Пространство смерти в измерениях одиночества

Внешняя открытость темы смерти в культуре различных эпох и у разных авторов, присутствие в ней узнаваемых, будто бы усиленных мотивов, легко могут, если не сбить с толку, то, во всяком случае, усложнить путь до источника смыслового разнообразия, который из-за многочисленных повторов превращается в особого рода однообразие, также требующее своего истолкования.

Изучать такого рода приемы — значит обращать внимание не только на текст автора, но и на тот смысловой подтекст, с помощью которого этот текст стал возможен.

В истории русской культуры эти приемы представлялись различными архетипическими схемами — философией космизма, мистическим атеизмом, шизофренией, коммунистической верой, глубокой религиозностью и мн. др. Им соответствуют определенные психические проявления и обертоны. Мы называем их главными «побуждениями» во внутренней жизни авторов. Эти побуждения могут целиком определяться социально-историческими особенностями той или иной эпохи, но могут обрести и новые, трансцендентные или абстрактные характеристики, стать «индивидуализированными» и сознательными. Они осознаются, оцениваются и превращаются в эмоции и понятия, идеалы и символы.

Символ детства задерживает движение к смерти. Древняя формула предлагает верный способ уберечь мир — «жить назад»; согласно этому способу, наиболее счастливым оказывается не тот, кто прожил долгую жизнь, прожил мало или умер сразу при рождении, а тот, кто вообще не рождался (»И нет любви твоей награды и возврата, затем, что в ней самой расплата и возврат « М. Волошин). Ребенок, уже родившийся в мир, движется только к взрослению и смерти; ребенок еще не родившийся — лишь к рождению. Но порог, который перешагивает младенец при рождении, есть порог смертельный. Смысловую идентичность такого восприятия можно проследить в творчестве ряда авторов. Остановимся в качестве примера на творчестве М. Волошина и А. Платонова.

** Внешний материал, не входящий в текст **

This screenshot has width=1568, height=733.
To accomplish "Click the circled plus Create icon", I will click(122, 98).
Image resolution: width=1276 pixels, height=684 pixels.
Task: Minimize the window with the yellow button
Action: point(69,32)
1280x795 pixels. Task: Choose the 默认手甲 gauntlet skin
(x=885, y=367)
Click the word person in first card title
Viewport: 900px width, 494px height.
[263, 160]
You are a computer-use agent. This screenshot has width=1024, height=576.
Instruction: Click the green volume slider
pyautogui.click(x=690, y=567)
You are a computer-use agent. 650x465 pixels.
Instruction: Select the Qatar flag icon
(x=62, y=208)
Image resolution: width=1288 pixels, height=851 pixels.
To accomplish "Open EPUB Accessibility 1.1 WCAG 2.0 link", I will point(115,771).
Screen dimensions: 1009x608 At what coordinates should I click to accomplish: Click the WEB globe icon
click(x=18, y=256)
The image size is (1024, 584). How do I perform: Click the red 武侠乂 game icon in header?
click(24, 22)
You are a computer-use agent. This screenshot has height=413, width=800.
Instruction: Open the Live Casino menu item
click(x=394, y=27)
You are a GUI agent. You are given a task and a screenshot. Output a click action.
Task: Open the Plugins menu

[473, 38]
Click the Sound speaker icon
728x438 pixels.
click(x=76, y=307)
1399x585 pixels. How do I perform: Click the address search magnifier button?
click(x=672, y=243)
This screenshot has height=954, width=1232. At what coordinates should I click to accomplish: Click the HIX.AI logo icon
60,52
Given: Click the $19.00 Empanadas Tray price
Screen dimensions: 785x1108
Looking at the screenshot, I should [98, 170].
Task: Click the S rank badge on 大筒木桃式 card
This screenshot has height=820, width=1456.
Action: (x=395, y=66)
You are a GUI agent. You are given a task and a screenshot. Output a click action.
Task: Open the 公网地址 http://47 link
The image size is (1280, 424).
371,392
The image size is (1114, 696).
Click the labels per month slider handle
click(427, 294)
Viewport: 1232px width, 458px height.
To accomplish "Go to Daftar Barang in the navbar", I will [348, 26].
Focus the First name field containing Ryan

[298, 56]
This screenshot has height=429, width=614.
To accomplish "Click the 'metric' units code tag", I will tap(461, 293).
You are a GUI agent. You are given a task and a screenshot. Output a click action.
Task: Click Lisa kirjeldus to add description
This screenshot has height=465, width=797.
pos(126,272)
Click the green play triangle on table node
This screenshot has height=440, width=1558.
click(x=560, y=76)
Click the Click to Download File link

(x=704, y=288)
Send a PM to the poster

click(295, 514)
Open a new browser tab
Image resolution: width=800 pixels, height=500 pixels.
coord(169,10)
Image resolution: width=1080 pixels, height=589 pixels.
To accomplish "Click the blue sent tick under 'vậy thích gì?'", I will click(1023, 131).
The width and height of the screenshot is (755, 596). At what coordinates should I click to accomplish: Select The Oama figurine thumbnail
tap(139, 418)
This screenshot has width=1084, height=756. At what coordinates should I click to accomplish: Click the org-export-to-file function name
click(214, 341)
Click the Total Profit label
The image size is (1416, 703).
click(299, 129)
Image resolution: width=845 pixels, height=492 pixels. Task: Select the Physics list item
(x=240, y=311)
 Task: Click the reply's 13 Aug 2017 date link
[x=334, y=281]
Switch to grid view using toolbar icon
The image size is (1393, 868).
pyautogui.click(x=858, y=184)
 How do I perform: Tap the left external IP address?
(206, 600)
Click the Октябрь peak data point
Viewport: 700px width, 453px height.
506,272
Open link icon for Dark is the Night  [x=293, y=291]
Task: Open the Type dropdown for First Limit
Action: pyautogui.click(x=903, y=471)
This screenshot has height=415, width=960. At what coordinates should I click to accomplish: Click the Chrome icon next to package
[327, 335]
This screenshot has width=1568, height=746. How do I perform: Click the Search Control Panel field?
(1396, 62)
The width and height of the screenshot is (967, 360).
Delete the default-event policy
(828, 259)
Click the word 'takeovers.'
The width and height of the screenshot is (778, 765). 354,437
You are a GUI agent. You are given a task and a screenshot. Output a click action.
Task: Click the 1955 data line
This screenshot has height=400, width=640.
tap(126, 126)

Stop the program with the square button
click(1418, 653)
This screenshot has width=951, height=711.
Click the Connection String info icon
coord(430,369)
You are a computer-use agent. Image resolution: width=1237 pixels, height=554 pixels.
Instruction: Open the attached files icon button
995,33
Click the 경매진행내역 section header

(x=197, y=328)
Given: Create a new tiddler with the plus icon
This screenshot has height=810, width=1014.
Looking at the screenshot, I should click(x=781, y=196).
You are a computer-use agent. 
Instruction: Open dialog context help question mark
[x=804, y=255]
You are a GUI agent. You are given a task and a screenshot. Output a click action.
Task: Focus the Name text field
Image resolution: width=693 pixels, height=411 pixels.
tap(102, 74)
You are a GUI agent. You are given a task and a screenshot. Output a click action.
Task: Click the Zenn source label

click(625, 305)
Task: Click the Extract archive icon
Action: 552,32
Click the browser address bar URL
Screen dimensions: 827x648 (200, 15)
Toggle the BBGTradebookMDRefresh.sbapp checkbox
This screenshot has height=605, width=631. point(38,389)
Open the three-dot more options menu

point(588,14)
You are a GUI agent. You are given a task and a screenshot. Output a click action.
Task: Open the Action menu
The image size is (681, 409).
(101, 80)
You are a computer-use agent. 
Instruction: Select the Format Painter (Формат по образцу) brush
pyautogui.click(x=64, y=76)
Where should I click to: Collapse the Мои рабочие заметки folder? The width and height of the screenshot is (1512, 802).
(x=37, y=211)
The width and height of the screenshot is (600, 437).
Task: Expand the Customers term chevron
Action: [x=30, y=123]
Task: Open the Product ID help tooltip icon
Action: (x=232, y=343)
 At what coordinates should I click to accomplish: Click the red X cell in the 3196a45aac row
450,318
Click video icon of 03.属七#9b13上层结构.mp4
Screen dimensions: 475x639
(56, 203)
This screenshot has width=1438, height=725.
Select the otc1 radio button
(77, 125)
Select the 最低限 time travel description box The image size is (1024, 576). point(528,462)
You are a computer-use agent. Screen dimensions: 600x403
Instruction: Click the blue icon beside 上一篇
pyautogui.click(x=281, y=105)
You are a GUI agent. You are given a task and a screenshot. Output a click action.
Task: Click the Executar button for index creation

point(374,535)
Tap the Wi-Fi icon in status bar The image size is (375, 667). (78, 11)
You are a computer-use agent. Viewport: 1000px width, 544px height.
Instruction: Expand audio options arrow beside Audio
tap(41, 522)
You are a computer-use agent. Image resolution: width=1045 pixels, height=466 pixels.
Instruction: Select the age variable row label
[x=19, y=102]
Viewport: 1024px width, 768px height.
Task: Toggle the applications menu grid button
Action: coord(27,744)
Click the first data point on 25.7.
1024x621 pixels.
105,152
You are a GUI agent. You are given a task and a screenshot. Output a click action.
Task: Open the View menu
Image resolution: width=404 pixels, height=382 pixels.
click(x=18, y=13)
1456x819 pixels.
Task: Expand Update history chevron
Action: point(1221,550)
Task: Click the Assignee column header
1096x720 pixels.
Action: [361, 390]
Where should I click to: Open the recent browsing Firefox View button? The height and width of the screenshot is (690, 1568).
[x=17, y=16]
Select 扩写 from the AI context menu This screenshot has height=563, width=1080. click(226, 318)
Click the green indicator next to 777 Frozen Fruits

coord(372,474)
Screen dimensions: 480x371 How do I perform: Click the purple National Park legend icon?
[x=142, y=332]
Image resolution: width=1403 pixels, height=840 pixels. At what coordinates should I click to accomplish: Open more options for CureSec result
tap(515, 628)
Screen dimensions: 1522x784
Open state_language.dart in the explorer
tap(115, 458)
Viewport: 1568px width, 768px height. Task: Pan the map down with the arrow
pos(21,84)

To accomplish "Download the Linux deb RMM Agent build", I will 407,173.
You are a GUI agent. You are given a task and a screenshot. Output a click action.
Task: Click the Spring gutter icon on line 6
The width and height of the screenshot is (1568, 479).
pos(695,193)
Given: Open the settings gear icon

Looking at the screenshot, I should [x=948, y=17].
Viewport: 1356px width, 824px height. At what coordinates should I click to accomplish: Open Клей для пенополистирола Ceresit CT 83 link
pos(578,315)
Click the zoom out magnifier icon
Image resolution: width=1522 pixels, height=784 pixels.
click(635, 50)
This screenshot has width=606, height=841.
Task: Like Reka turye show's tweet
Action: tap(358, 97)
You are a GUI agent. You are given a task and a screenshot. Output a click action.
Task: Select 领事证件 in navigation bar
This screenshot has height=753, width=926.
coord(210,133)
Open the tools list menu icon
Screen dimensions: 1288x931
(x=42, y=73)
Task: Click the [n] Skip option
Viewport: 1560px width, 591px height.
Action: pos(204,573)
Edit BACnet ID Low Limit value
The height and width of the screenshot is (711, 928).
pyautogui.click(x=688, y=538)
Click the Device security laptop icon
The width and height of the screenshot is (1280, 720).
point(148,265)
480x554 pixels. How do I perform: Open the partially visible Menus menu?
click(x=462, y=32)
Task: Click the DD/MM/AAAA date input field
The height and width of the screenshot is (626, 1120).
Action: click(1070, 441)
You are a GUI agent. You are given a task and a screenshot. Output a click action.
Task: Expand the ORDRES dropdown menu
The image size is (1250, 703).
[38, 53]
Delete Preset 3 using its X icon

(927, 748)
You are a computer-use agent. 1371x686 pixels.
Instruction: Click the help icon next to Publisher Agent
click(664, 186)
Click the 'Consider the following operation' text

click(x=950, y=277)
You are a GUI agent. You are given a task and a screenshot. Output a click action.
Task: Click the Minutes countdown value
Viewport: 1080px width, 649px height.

Так, у Волошина мы читаем:

Мрак… Матерь… Смерть… Созвучное единство…
Здесь рокот внутренних пещер,
Там свист серпа в разрывах материнства:
Из мрака — смерч, гуденье дремных сфер.

Концепция Платонова продолжает тему волошинского четверостишья. В понимании Платонова смысл «смертельности» состоит в следующем: пустой огромный мир, куда попадает младенец, оставив к тому же после своего ухода пустоту внутри родившей его женщины, не обещает ничего хорошего, и теперь остается только ждать приближающегося конца, ждать смерти персональной, личной, а не какой-нибудь отвлеченной смерти вообще.

Итак, идеал — жизнь внутри матери. И хотя здравый смысл укажет на всю эфемерность такого рода отсрочки, тем не менее, на уровне смутного ощущения, тихого голоса подсознания, разница между порогами рождения и смерти оказывается очень существенной: двигаться лучше не к смерти, а к рождению.

Среди многочисленных знаков, намекающих на своего рода «нерожденность», используются метафорические образы сна, слепоты, бесполости, безликого двойника и др. Образ двойника особенно явственно прослеживается в поэзии А. Блока и уже цитируемого прежде М. Волошина («Слепой Двойник! Мой Пращур пленный! Властитель мне невнятных грез!»).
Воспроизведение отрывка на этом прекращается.